Part 5
For about the last twenty years,
I’ve watched my across-the-street neighbor plant grass each spring and fall. She
seeds then waters hours day and
night. Then, for a short spell she’ll have luminescent lime tendrils and she
will stand in the street, hands on hips surveying the tenuous fruit of her labor
with satisfaction.
She performs this biannual ritual
because there is a redbud in her yard and the neighbors on both sides have oaks
leafing shade on her property. Her front yard clearly isn’t meant to grow grass
and it keeps trying to tell her that. Nevertheless she’s internalized the edict
that if you have a yard there’s supposed to be grass in it.
Distilled from the notion of
manifest destiny, this prime directive somehow transcends physical evidence
to the contrary, transcends the arithmetic of climate change, global water
shortage, mass extinction, dead zones downstream; transcends even refrigerator
magnet wisdom: if you do what you’ve always done…
Cut to my daughters’ school. The
district’s grounds crew is at work: there’s a man on riding mower jockeying a
slope. There’s another on a standing mower traversing a field.
On the steps kids are hanging out,
a couple of them are eating hot chips. Hot chips—out of a bag. This bag may get
tossed on the lawn to be shredded by mowers, creating plastic confetti, which
is hardly celebratory to any being downstream.
Cut to what’s in the news, fall
2018:
*Among other shit storms, hurricane
Florence is triggering flooding of CAFOs and coal ash pits
in southeastern states.
*4 in 10 Americans live with unhealthy air.
*Over 500,000 people are
employed in hazardous factory farms.
*Over three million migrant and
seasonal workers labor
in hazardous American fields.
*The number of uninsured Americans
is on the rise yet over half of
Americans are on a prescription medication.

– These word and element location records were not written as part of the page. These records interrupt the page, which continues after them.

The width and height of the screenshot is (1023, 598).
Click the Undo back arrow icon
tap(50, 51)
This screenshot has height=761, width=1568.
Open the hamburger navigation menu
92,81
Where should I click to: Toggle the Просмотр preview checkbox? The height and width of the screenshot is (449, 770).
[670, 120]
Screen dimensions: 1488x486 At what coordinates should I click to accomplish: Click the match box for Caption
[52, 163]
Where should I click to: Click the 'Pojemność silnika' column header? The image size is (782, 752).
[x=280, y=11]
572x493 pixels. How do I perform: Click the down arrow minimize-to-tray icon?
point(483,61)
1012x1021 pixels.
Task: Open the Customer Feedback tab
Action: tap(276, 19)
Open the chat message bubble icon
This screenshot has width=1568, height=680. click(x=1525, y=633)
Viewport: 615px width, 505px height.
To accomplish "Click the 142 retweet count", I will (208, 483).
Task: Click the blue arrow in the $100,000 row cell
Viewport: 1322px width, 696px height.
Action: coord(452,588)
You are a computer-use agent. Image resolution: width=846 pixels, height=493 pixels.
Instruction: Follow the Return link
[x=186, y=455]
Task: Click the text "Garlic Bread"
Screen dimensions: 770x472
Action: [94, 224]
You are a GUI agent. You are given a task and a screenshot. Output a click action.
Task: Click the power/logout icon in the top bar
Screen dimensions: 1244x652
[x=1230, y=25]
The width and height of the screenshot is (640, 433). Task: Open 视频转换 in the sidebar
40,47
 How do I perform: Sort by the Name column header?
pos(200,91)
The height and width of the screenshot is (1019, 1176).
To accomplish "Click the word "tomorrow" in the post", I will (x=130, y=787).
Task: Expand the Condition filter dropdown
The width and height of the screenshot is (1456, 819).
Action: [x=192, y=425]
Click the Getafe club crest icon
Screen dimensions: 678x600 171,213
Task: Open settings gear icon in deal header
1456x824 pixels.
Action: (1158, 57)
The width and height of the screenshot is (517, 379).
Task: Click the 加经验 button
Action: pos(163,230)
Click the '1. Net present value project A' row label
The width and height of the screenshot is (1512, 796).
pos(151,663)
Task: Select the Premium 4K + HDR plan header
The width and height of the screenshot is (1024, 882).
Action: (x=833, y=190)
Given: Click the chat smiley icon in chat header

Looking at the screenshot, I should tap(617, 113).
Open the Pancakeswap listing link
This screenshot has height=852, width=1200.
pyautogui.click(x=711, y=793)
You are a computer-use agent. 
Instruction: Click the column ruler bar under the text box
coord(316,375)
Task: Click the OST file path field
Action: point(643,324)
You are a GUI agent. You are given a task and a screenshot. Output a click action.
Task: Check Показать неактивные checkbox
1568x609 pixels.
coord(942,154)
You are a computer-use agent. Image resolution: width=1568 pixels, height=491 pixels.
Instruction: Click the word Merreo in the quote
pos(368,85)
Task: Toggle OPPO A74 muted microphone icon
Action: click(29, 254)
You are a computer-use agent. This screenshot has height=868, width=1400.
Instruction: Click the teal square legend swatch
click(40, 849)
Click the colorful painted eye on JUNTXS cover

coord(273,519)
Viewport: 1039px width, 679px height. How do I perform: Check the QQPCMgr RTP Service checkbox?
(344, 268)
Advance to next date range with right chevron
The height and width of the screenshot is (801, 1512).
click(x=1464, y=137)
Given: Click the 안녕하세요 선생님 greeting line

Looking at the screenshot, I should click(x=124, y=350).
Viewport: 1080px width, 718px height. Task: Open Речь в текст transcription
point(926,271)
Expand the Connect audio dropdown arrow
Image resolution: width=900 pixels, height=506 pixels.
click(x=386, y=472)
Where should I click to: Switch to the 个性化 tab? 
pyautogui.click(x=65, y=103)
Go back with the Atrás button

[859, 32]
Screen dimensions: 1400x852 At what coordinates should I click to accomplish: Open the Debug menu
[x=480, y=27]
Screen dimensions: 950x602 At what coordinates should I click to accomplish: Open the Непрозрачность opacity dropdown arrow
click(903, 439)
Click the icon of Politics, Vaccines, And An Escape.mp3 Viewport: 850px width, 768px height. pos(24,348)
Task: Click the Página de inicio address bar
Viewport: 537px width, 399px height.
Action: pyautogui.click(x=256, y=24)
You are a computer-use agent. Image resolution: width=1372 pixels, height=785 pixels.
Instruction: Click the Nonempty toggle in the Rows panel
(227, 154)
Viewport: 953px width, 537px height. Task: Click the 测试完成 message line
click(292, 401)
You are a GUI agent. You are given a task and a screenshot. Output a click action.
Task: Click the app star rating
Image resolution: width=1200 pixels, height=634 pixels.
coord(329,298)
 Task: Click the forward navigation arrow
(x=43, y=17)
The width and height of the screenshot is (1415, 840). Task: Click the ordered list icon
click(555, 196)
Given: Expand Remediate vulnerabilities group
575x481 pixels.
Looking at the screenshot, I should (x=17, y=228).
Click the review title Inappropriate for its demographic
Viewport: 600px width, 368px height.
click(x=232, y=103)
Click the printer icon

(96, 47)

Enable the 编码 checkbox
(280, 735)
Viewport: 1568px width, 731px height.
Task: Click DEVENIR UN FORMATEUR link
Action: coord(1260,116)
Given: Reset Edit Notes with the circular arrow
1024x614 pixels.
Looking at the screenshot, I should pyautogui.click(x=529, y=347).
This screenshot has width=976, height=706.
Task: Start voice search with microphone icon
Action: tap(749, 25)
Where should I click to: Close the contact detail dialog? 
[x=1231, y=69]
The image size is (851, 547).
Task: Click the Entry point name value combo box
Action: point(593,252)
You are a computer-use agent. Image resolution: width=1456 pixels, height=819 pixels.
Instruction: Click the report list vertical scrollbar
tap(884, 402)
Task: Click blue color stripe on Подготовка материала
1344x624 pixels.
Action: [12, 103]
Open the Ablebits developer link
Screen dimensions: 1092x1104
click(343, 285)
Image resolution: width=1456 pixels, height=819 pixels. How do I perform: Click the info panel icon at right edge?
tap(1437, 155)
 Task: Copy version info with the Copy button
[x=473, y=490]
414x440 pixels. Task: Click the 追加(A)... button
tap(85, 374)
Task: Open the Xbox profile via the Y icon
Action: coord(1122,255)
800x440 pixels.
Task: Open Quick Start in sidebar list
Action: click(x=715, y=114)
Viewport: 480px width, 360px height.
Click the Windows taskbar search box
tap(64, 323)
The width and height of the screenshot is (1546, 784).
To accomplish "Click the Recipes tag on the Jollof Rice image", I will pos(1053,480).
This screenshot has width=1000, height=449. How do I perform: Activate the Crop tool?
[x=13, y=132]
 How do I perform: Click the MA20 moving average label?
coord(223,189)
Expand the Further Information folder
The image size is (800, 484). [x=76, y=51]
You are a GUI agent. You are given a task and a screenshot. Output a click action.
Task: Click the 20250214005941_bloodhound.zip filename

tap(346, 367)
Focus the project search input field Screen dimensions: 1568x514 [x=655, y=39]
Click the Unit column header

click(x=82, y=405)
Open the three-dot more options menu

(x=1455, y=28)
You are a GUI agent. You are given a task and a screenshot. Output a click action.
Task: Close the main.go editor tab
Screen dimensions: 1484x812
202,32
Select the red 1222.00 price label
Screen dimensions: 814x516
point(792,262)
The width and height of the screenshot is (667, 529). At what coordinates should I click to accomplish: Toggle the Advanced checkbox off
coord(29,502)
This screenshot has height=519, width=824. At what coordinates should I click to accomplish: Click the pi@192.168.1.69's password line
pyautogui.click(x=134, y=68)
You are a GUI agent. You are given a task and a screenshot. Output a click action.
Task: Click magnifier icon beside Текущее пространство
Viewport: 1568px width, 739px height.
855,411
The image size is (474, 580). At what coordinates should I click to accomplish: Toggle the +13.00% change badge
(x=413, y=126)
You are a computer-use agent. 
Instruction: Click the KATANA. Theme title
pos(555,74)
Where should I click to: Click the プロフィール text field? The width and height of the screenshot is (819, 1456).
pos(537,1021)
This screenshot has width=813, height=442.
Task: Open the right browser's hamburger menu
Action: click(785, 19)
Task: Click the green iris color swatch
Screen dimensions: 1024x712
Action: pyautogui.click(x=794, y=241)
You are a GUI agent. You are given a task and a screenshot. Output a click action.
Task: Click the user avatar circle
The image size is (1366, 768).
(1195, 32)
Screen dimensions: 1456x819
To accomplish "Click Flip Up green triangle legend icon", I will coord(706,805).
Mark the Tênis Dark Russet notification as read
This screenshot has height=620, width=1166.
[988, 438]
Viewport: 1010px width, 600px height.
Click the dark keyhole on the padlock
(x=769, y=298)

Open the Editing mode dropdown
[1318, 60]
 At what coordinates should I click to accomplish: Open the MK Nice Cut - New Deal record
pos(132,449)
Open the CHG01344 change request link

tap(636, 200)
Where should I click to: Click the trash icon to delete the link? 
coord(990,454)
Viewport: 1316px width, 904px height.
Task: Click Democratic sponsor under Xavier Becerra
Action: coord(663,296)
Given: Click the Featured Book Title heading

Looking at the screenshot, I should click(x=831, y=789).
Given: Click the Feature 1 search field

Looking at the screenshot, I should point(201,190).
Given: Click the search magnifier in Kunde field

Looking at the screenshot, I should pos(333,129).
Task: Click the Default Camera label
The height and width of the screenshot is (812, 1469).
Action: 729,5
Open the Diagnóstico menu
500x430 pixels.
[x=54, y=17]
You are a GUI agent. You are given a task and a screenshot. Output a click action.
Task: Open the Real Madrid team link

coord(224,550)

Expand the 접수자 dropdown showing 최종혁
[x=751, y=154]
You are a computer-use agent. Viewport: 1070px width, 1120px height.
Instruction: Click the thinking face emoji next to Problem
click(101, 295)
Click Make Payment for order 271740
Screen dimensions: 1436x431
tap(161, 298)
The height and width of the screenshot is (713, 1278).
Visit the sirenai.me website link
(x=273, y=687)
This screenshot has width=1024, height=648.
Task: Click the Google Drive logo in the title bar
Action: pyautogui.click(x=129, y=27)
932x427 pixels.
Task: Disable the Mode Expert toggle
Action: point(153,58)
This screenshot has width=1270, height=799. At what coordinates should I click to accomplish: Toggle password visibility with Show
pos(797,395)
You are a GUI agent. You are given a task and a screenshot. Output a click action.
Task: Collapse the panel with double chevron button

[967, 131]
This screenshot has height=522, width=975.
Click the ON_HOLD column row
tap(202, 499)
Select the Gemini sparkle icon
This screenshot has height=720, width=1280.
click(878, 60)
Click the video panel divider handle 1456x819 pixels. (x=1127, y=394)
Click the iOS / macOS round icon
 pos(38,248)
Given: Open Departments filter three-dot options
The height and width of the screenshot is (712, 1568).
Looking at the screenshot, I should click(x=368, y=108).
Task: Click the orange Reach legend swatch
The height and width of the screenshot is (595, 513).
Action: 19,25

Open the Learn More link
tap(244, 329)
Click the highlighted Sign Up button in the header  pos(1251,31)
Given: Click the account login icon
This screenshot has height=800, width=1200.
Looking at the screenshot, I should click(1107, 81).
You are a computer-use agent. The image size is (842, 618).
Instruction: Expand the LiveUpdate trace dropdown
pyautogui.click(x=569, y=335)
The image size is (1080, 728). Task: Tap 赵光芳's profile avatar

*Trump’s dismantles the EPA
while strengthening the fossil fuel industry.
How are these things connected to
lawns?
A problem of pursuing a monoculture
is our sight gets channeled through the crosshairs of the here and now in the
rifle of what’s expected. We miss the forest with our my-tree-only perspective.
But we live, move and have our being in a global forest, if you will. Unwittingly
though, through lawns and landscaping, we’re complicit in a globally,
economically, environmentally destructive forest. By contrast, a thriving forest is a mutualistic ecosystem; interrelationships facilitate the health of everything within.
After Hurricane Katrina, people
realized that cypress trees were
and are the best defense against hurricanes, better even than levees. While
that’s great for our species, cypress trees also provide wildlife habitat and
restrain invasive plants. Tragically, much
of the old growth cypress forest has been turned into mulch for landscaping. My
need for a landscaped lawn contributed to the destruction suffered by
Louisianans, many of who are still suffering.
How then do we
change the prevailing aim of pursuing what-serves-my-tree-only to pursuing
what’s-good-for-the-forest?
The words of Mary Parker Follet come to
mind: Unity, not uniformity,
must be our aim. We attain unity only through variety. Differences must be
integrated, not annihilated, not absorbed.